■ Prompt ■
Nothing in the records may be changed; reproduce all of them.

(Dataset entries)
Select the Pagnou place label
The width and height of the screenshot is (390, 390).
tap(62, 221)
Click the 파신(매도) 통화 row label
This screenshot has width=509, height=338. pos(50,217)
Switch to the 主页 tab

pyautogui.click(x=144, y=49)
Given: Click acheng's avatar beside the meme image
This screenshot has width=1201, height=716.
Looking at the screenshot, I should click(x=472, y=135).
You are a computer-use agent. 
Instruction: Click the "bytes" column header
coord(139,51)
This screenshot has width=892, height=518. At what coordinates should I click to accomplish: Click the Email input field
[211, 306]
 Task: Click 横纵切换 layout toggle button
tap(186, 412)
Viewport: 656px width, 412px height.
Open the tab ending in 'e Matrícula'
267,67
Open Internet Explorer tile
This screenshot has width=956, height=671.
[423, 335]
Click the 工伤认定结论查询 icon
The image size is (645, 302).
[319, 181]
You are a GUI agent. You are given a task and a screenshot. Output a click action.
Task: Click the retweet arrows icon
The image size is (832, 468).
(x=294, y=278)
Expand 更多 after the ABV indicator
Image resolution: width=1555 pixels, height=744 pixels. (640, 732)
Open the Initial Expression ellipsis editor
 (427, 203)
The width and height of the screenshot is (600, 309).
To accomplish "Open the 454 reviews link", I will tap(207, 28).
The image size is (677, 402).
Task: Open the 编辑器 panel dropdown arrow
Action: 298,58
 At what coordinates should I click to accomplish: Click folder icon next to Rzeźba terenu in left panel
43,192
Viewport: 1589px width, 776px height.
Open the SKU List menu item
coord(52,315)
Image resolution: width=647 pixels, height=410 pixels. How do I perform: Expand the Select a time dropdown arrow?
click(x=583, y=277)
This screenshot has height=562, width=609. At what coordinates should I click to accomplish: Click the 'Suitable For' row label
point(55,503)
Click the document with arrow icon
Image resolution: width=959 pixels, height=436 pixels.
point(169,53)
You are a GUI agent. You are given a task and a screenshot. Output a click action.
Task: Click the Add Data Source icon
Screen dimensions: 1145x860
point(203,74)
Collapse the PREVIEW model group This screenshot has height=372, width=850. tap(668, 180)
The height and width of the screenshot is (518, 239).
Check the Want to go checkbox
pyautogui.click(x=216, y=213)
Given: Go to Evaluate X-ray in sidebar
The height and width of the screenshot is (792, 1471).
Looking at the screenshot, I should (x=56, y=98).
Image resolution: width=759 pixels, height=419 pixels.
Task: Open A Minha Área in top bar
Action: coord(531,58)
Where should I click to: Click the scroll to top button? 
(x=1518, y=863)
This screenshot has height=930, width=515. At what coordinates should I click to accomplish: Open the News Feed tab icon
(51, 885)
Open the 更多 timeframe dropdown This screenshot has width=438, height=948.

■ Exercise answer ■
Select the Pagnou place label
The width and height of the screenshot is (390, 390).
tap(62, 221)
Click the 파신(매도) 통화 row label
This screenshot has width=509, height=338. pos(50,217)
Switch to the 主页 tab

pyautogui.click(x=144, y=49)
Given: Click acheng's avatar beside the meme image
This screenshot has width=1201, height=716.
Looking at the screenshot, I should click(x=472, y=135).
You are a computer-use agent. 
Instruction: Click the "bytes" column header
coord(139,51)
This screenshot has width=892, height=518. At what coordinates should I click to accomplish: Click the Email input field
[211, 306]
 Task: Click 横纵切换 layout toggle button
tap(186, 412)
Viewport: 656px width, 412px height.
Open the tab ending in 'e Matrícula'
267,67
Open Internet Explorer tile
This screenshot has width=956, height=671.
[423, 335]
Click the 工伤认定结论查询 icon
The image size is (645, 302).
[319, 181]
You are a GUI agent. You are given a task and a screenshot. Output a click action.
Task: Click the retweet arrows icon
The image size is (832, 468).
(x=294, y=278)
Expand 更多 after the ABV indicator
Image resolution: width=1555 pixels, height=744 pixels. (640, 732)
Open the Initial Expression ellipsis editor
 (427, 203)
The width and height of the screenshot is (600, 309).
To accomplish "Open the 454 reviews link", I will tap(207, 28).
The image size is (677, 402).
Task: Open the 编辑器 panel dropdown arrow
Action: 298,58
 At what coordinates should I click to accomplish: Click folder icon next to Rzeźba terenu in left panel
43,192
Viewport: 1589px width, 776px height.
Open the SKU List menu item
coord(52,315)
Image resolution: width=647 pixels, height=410 pixels. How do I perform: Expand the Select a time dropdown arrow?
click(x=583, y=277)
This screenshot has height=562, width=609. At what coordinates should I click to accomplish: Click the 'Suitable For' row label
point(55,503)
Click the document with arrow icon
Image resolution: width=959 pixels, height=436 pixels.
point(169,53)
You are a GUI agent. You are given a task and a screenshot. Output a click action.
Task: Click the Add Data Source icon
Screen dimensions: 1145x860
point(203,74)
Collapse the PREVIEW model group This screenshot has height=372, width=850. tap(668, 180)
The height and width of the screenshot is (518, 239).
Check the Want to go checkbox
pyautogui.click(x=216, y=213)
Given: Go to Evaluate X-ray in sidebar
The height and width of the screenshot is (792, 1471).
Looking at the screenshot, I should (x=56, y=98).
Image resolution: width=759 pixels, height=419 pixels.
Task: Open A Minha Área in top bar
Action: coord(531,58)
Where should I click to: Click the scroll to top button? 
(x=1518, y=863)
This screenshot has height=930, width=515. At what coordinates should I click to accomplish: Open the News Feed tab icon
(51, 885)
Open the 更多 timeframe dropdown This screenshot has width=438, height=948.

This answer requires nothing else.